On October 22, 2008, while awaiting a court appointment at the counter of the Friend of the Court Division at the Macomb County Courthouse, Plaintiff Robert Crosby, who is an attorney, engaged in a conversation with Defendant David Abbot, a Macomb County Deputy Sheriff. Abbot was working security at the courthouse at the time. Plaintiff describes his conversation with Defendant Abbot as "friendly and jovial" in nature.

At some point in the conversation, Defendant withdrew his taser from his side holster, removed a part from it, and pointed it at Plaintiff. Plaintiff saw Defendant remove a part of the taser, laughed and said, "Go ahead," when Defendant pointed it at him. Thinking he had disarmed the taser, Defendant pulled the trigger. The taser, however, had not been disarmed; Plaintiff was hit with a dart and received an electric shock that caused him to slump onto the counter in front of him. Plaintiff thereafter initiated this lawsuit.

III. DISCUSSION

A. APPLICABLE STANDARDS

Summary judgment is proper if the moving party "shows that there is no genuine dispute as to any material fact and the movant is entitled to judgment as a matter of law." Fed. R. Civ. P. 56(a). As the Supreme Court has explained, "the plain language of Rule 56[ ] mandates the entry of summary judgment, after adequate time for discovery and upon motion, against a party who fails to make a showing sufficient to establish the existence of an element essential to that party's case, and on which that party will bear the burden of proof at trial." Celotex Corp. v. Catrett, 477 U.S. 317, 322 (1986).

In deciding a motion brought under Rule 56, the Court must view the evidence in a light most favorable to the nonmoving party. Pack v. Damon Corp., 434 F.3d 810, 813 (6th Cir. 2006). Yet, the nonmoving party may not rely on mere allegations or denials, but must "cit[e] to particular parts of materials in the record" as establishing that one or more material facts are "genuinely disputed." Fed. R. Civ. P. 56(c)(1). Moreover, any supporting or opposing affidavits or declarations "must be made on personal knowledge, set out facts that would be admissible in evidence, and show that the affiant or declarant is competent to testify on the matters stated." Fed. R. Civ. P. 56(c)(4). The rules further state that "[i]f a party fails to properly support an assertion of fact or fails to properly address another party's assertion of fact as required by Rule 56(c), the court may . . . consider the fact undisputed for purposes of the motion." Fed. R. Civ. P. 56(e)(2). Finally, "the mere existence of a scintilla of evidence that supports the nonmoving party's claims is insufficient to defeat summary judgment." Pack, 434 F.3d at 814 (alteration, internal quotation marks, and citation omitted).

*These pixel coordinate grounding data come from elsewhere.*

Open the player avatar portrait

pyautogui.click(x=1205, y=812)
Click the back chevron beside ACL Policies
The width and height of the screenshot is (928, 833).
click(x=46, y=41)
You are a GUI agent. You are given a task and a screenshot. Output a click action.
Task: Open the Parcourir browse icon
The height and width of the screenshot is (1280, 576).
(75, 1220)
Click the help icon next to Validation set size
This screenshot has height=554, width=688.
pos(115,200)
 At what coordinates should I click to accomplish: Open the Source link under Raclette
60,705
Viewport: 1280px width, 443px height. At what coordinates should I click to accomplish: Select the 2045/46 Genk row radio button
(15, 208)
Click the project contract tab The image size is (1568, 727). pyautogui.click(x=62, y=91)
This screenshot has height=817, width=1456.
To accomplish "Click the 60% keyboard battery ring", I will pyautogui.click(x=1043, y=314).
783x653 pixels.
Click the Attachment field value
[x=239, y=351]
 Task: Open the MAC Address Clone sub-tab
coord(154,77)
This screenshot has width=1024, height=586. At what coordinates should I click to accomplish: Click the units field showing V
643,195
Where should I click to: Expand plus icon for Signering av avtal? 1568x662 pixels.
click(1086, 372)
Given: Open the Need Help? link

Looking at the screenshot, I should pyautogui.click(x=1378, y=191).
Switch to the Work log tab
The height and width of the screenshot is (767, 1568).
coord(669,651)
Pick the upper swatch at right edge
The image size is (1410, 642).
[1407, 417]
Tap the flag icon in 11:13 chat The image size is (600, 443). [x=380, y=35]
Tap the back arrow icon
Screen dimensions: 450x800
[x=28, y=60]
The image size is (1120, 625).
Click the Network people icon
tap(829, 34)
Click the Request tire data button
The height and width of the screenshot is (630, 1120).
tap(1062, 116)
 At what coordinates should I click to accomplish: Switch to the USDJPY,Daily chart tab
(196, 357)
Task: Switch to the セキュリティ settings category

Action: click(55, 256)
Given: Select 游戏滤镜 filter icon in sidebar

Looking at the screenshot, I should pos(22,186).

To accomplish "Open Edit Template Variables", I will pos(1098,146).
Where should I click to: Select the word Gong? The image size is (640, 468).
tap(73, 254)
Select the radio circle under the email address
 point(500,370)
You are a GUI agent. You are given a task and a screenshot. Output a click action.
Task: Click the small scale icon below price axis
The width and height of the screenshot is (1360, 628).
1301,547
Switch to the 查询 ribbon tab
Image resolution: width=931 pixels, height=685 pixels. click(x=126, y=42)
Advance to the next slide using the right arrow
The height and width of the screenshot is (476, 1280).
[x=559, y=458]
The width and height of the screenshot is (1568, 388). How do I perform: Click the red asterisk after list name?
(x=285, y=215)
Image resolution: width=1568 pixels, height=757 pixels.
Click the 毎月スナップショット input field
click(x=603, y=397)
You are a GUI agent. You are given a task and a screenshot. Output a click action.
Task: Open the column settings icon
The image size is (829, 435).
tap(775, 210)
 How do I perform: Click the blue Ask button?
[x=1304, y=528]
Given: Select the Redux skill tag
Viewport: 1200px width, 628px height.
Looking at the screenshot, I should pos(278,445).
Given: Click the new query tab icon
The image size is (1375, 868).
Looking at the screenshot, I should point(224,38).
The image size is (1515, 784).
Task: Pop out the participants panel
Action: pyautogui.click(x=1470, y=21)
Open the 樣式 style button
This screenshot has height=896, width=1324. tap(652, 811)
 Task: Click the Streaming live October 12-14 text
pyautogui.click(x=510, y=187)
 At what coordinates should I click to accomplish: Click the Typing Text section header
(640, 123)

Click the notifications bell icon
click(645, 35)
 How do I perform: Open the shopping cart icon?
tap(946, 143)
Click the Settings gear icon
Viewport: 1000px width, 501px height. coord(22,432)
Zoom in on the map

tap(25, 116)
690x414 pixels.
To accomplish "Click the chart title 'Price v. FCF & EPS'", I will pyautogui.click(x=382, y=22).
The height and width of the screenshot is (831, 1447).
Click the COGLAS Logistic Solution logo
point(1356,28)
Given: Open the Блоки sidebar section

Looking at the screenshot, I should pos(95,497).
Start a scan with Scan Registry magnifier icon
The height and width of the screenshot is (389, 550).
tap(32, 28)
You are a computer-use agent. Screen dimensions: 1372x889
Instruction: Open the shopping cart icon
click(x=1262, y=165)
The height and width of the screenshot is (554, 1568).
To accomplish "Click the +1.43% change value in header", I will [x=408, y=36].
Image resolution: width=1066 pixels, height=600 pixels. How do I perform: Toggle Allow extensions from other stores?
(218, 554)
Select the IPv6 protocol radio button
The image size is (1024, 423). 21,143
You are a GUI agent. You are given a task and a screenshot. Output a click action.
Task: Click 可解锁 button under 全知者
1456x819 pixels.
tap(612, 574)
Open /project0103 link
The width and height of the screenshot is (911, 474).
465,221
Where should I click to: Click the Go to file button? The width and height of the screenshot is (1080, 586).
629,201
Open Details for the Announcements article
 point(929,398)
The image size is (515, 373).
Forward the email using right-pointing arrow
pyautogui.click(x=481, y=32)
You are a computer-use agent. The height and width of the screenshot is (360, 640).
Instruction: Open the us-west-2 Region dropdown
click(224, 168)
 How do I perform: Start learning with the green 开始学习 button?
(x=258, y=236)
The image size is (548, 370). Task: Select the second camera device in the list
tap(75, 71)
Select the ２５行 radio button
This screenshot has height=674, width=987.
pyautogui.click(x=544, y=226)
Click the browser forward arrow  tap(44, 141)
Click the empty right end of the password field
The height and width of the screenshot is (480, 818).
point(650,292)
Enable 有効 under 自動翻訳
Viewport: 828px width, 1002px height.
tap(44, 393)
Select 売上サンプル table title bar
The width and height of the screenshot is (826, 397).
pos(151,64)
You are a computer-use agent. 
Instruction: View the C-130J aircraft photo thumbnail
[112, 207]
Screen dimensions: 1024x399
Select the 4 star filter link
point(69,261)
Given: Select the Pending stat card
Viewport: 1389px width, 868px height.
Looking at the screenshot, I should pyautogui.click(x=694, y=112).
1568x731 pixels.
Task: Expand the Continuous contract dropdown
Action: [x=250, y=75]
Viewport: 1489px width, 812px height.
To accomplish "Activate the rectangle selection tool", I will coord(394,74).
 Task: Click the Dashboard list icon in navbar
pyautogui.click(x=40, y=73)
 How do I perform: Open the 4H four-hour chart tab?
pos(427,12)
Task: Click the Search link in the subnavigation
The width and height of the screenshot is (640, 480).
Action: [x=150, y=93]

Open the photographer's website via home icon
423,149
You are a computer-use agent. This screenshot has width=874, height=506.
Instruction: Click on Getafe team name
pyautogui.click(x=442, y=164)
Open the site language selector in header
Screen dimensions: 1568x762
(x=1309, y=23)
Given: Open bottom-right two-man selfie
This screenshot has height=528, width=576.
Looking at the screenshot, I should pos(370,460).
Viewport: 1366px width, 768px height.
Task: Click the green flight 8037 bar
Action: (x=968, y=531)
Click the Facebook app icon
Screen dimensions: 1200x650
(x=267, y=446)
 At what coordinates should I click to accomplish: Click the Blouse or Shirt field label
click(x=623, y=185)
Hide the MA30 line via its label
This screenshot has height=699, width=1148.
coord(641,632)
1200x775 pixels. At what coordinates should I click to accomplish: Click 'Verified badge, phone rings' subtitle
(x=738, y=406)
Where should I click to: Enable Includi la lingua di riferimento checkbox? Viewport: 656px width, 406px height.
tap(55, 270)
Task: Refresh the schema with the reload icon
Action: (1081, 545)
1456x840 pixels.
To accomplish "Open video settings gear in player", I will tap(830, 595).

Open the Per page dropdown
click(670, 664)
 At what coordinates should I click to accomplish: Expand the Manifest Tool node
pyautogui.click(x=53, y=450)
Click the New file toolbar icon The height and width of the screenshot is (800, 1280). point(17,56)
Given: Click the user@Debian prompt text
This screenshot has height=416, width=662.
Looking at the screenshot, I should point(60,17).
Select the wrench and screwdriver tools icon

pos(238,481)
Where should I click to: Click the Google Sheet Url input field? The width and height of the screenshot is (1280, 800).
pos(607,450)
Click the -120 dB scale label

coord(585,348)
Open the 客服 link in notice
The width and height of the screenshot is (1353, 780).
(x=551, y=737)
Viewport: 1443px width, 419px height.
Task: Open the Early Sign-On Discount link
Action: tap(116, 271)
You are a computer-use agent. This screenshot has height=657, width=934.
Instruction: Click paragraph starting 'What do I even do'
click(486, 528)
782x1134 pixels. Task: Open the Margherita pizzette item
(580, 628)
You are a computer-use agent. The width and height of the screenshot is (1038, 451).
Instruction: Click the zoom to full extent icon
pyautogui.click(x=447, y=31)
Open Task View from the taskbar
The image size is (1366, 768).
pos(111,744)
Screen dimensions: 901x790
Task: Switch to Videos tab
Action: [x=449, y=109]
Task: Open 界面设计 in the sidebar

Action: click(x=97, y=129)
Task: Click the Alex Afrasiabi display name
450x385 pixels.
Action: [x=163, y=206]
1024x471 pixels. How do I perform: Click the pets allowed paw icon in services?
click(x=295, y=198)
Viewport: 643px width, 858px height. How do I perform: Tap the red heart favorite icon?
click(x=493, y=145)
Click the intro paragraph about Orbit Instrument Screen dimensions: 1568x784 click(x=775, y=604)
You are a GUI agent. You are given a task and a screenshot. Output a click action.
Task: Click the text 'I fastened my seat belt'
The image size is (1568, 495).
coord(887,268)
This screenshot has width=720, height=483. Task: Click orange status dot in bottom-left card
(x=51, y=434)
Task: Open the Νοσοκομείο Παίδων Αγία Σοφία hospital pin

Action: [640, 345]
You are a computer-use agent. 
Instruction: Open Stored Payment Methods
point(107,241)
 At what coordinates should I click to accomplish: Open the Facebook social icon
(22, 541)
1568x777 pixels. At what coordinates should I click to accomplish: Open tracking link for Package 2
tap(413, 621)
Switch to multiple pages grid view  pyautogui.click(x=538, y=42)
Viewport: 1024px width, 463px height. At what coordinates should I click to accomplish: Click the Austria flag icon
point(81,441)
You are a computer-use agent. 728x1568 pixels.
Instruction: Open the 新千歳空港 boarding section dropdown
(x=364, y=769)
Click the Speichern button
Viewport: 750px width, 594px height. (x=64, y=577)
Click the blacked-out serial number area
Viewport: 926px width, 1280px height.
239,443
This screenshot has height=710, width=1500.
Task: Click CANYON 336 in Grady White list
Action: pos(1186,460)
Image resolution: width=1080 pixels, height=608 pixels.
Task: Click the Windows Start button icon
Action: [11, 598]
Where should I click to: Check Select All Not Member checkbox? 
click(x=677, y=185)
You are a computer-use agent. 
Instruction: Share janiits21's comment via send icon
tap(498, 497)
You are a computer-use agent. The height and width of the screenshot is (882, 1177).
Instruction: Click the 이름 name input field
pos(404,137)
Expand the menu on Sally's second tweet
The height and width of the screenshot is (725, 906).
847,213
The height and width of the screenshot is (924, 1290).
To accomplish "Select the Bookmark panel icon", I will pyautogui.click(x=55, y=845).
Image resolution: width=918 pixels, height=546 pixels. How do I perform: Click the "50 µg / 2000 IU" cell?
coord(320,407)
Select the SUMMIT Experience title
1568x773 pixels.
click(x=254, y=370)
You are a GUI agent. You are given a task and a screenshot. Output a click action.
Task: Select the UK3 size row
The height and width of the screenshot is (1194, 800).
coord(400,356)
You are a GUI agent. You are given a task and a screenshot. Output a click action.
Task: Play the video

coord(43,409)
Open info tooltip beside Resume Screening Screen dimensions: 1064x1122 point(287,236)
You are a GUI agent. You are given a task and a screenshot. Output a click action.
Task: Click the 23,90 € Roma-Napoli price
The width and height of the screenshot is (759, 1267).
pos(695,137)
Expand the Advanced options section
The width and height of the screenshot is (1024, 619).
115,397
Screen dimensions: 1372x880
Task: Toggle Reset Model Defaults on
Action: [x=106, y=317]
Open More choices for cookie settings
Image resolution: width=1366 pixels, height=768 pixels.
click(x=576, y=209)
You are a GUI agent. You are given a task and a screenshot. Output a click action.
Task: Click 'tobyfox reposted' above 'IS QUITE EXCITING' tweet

The Court will apply the foregoing standards in deciding Defendant's Motion for Summary Judgment in this case.

B. PLAINTIFF HAS FAILED TO ESTABLISH A COGNIZABLE CLAIM OF VIOLATION OF HIS FOURTH AMENDMENT RIGHTS

1. Plaintiff has failed to establish that he was "seized" for purposes of the Fourth Amendment

To successfully state a claim under 42 U.S.C. § 1983, Plaintiff "must set forth facts that, when construed favorably, establish (1) the deprivation of a right secured by the Constitution or laws of the United States (2) caused by a person acting under the color of state law." Sigley v. City of Parma Heights, 437 F.3d 527, 533 (6th Cir. 2006) (citing West v. Atkins, 487 U.S. 42, 48, 108 S.Ct. 2250, 2254-55, 101 L. Ed. 2d 40 (1988)). The parties do not contest that Defendant was acting under color of law at the time of the incident.1 Accordingly, the Court will turn its attention to the determination of whether Plaintiff has demonstrated a constitutional violation of his right to be free from excessive force.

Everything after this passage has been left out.